> _CHECK YOUR UNDERSTANDING_:
- a) According to the FAQ on selling a medical staffing agency, for how long after closing do buyers expect sellers to stay engaged?
- b) Rewrite the passage of the medical staffing sale FAQ starting at "Yes, in most" and ending at "an immediate exit.", substituting "advisory" for "consulting".

Will buyers want me to stay involved after the sale?

Yes, in most cases. Medical staffing buyers — particularly first-time owner-operators using SBA financing and PE-backed platforms completing tuck-in acquisitions — expect sellers to remain engaged for 6 to 24 months post-close. The transition period typically involves introducing the new owner to key client contacts, supporting recruiter retention, and ensuring continuity of credentialing and compliance workflows. Your M&A advisor will help structure an appropriate consulting or employment agreement. Sellers who plan for an active transition role and communicate that willingness upfront typically receive stronger offers than those signaling an immediate exit.

What happens to my recruiters and account managers during a sale?

Recruiter and account manager retention is one of the most consequential variables in a medical staffing agency sale. Experienced buyers know that your clinician database and client relationships are only as valuable as the people who maintain them. The best preparation involves designing stay bonus agreements that vest over 12 to 24 months post-close, ensuring key staff have signed non-solicitation agreements, and cross-training the team so no single recruiter controls more than 30% of active clinician relationships. Many sellers fund stay bonuses from sale proceeds, and buyers view a pre-funded retention program as a sign of seller sophistication and good faith.

Saved entries:
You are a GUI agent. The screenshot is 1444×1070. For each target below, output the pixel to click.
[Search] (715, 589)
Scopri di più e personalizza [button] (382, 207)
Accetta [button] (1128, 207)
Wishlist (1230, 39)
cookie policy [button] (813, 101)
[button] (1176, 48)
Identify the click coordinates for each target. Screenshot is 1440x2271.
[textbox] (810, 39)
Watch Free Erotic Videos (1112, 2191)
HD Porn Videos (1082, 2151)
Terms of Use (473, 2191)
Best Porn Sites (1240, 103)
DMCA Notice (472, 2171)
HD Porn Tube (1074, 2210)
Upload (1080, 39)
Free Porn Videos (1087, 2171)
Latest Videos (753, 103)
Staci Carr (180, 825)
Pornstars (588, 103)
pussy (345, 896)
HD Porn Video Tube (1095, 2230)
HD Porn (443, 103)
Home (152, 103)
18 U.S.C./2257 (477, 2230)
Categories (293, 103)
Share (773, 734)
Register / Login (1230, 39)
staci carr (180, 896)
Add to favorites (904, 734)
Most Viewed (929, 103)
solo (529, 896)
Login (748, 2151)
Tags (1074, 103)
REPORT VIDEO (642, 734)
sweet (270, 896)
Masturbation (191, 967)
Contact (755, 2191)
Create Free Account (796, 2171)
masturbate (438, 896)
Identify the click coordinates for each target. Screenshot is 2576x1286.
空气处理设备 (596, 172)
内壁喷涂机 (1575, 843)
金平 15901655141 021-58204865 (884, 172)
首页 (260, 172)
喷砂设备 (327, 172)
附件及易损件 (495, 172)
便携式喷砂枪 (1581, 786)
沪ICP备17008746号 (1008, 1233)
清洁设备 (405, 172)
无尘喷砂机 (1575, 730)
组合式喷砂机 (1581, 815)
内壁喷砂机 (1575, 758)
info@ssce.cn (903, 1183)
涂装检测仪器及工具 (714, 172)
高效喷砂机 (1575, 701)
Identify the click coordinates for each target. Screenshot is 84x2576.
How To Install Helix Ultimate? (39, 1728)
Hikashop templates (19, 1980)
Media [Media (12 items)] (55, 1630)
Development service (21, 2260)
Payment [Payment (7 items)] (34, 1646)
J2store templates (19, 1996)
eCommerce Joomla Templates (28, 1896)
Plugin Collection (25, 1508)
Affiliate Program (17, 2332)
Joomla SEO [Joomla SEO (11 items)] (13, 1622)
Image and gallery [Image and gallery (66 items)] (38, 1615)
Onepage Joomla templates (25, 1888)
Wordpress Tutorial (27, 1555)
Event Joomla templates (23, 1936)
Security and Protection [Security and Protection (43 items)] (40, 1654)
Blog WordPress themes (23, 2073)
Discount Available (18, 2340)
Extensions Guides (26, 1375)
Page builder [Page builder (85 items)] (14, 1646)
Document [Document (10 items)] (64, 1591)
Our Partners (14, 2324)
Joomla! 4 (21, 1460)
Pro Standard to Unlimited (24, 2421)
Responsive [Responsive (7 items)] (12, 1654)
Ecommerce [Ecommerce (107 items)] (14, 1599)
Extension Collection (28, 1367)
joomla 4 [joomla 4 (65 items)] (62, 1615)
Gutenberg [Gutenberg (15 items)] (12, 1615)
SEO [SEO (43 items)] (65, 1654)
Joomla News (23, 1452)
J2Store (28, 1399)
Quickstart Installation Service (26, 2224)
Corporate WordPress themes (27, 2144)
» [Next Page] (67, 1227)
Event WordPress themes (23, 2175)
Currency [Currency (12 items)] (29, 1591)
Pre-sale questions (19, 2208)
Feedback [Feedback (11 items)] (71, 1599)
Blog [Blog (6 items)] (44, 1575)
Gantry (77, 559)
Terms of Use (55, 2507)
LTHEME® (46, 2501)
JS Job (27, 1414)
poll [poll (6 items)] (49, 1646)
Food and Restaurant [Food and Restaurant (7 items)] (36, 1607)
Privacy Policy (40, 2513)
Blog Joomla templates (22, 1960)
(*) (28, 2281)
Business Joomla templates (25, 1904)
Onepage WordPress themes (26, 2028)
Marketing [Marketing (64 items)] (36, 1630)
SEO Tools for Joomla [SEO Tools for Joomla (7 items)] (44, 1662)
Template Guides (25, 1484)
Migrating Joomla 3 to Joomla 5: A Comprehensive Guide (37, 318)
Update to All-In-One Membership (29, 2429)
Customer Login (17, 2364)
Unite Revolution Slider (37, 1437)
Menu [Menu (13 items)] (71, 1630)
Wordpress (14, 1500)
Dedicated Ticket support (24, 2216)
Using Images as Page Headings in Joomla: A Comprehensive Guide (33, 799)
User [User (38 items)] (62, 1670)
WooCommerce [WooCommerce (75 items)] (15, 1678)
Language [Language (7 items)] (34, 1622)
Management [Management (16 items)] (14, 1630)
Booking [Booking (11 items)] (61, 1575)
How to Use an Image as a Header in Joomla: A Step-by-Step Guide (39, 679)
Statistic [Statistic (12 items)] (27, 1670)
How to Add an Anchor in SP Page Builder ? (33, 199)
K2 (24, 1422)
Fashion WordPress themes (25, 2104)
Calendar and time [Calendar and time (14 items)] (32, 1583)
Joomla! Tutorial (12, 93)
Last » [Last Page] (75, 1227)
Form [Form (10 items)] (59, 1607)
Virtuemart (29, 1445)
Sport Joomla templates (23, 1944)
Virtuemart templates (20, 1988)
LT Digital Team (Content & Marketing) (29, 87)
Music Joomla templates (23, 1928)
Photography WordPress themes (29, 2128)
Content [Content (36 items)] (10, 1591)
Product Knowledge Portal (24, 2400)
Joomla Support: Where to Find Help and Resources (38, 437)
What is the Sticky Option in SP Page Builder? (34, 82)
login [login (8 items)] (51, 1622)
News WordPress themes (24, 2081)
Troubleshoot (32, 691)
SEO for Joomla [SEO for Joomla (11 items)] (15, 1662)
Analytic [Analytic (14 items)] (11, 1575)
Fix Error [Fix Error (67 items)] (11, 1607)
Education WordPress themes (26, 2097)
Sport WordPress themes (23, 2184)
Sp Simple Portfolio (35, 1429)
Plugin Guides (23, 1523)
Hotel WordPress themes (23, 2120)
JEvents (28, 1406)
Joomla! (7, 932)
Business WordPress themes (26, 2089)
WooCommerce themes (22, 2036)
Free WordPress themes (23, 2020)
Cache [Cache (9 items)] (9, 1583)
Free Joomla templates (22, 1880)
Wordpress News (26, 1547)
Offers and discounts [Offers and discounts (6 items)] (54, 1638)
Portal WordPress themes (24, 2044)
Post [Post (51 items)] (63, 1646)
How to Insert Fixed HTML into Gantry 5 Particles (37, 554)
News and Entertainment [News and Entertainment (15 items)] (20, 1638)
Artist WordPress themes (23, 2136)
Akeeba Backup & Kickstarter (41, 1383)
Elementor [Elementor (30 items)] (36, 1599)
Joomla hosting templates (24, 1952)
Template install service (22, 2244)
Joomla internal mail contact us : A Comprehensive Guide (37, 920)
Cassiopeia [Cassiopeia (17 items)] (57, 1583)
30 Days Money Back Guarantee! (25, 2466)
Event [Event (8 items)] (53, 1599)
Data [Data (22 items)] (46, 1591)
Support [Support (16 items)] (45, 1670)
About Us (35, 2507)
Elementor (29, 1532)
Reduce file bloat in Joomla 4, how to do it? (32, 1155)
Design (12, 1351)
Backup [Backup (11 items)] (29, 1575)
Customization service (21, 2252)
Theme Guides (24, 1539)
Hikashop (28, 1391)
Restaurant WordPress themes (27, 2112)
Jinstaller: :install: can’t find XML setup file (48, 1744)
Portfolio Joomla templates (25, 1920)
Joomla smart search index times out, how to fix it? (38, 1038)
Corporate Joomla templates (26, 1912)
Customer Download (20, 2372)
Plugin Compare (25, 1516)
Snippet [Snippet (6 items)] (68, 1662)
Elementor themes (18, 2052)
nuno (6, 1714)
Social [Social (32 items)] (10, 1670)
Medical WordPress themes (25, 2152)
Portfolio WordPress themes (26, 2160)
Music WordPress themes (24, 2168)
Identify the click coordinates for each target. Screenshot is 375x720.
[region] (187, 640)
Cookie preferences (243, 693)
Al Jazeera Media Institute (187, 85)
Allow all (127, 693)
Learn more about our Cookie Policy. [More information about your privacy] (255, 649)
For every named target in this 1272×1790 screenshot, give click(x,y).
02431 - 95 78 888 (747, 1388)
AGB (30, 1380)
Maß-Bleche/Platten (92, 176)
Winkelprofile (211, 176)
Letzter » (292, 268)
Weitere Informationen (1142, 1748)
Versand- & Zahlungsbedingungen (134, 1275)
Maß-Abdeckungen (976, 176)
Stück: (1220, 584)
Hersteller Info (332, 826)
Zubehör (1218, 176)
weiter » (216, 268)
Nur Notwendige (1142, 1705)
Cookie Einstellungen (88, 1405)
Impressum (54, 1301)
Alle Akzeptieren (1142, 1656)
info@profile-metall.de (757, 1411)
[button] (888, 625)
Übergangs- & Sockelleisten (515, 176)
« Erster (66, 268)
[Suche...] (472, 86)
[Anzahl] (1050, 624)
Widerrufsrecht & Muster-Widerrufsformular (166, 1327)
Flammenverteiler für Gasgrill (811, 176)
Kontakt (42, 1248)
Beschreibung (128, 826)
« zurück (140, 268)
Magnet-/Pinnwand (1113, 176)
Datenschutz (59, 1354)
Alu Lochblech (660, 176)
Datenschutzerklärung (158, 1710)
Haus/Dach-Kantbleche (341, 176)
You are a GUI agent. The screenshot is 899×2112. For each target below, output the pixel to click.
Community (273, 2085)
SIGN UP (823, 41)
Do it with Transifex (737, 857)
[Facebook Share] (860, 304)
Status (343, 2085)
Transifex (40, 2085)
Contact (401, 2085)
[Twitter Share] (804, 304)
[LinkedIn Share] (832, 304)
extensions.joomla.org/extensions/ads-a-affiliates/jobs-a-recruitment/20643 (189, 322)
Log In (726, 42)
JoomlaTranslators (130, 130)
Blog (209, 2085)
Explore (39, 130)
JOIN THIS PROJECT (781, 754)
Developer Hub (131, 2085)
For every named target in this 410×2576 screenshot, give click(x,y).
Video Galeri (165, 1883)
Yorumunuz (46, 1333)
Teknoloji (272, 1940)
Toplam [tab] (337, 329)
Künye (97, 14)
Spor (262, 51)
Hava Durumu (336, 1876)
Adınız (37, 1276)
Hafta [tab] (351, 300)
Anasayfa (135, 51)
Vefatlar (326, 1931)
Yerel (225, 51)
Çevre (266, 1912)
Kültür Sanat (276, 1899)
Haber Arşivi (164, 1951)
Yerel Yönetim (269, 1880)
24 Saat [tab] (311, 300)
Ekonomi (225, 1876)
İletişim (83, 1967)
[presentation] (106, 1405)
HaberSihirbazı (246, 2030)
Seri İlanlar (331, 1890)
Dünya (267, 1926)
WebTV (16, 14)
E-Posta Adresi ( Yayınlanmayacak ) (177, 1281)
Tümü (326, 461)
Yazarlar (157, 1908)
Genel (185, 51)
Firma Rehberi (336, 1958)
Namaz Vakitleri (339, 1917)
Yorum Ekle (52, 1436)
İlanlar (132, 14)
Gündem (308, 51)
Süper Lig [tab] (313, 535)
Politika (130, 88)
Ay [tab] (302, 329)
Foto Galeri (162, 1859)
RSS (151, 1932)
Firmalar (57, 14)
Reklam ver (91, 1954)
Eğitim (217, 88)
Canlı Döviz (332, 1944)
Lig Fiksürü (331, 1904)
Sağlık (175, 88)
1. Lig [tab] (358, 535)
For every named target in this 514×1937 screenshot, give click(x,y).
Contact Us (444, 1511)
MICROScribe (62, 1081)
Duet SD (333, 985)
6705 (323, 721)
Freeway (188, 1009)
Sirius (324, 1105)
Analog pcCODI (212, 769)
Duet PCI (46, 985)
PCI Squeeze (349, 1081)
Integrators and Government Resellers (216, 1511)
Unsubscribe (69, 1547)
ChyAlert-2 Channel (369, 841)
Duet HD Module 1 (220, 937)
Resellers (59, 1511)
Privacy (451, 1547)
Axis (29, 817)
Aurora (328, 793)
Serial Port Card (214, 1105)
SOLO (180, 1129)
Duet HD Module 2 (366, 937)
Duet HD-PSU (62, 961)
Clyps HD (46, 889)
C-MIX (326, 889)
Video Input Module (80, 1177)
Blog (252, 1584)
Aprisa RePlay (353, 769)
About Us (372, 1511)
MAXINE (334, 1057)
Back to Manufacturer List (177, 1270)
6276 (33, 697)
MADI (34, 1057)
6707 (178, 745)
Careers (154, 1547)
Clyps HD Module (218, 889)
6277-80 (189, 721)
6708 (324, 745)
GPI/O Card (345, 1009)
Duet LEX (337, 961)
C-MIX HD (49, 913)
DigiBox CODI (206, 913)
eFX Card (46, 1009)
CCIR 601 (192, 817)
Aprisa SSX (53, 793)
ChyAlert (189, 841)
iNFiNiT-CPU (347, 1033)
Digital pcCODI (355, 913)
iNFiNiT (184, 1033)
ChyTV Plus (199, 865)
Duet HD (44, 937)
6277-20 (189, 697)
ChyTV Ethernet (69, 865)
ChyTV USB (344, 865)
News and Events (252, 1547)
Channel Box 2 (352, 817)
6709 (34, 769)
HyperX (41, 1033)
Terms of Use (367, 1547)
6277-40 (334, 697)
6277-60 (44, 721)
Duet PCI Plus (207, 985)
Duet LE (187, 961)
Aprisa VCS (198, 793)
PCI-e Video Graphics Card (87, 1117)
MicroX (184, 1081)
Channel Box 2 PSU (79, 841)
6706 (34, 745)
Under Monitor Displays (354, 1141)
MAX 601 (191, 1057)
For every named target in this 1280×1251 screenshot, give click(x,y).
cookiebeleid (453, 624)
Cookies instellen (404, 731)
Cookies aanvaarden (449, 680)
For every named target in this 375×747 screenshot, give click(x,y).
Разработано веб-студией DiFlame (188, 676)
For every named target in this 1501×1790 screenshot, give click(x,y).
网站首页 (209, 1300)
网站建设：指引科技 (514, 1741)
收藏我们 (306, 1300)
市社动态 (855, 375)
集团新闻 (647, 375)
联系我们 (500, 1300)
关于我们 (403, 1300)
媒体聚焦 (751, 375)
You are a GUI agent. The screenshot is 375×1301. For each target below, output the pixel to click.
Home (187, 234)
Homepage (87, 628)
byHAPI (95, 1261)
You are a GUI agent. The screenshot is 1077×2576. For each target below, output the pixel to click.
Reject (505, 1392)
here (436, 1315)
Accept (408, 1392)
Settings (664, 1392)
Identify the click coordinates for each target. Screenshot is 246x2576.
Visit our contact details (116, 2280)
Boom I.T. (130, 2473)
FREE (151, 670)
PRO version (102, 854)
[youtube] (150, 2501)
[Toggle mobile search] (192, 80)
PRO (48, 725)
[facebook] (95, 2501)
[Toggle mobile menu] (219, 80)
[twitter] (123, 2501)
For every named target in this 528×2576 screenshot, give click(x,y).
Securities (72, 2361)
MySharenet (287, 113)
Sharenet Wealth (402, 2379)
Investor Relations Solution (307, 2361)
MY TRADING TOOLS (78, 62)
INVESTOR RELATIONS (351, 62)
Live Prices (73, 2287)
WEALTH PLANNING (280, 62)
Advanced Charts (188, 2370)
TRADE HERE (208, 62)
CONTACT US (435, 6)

> _SOLUTION SET_:
- a) 6 to 24 months post-close.

- b)
Yes, in most cases. Medical staffing buyers — particularly first-time owner-operators using SBA financing and PE-backed platforms completing tuck-in acquisitions — expect sellers to remain engaged for 6 to 24 months post-close. The transition period typically involves introducing the new owner to key client contacts, supporting recruiter retention, and ensuring continuity of credentialing and compliance workflows. Your M&A advisor will help structure an appropriate advisory or employment agreement. Sellers who plan for an active transition role and communicate that willingness upfront typically receive stronger offers than those signaling an immediate exit.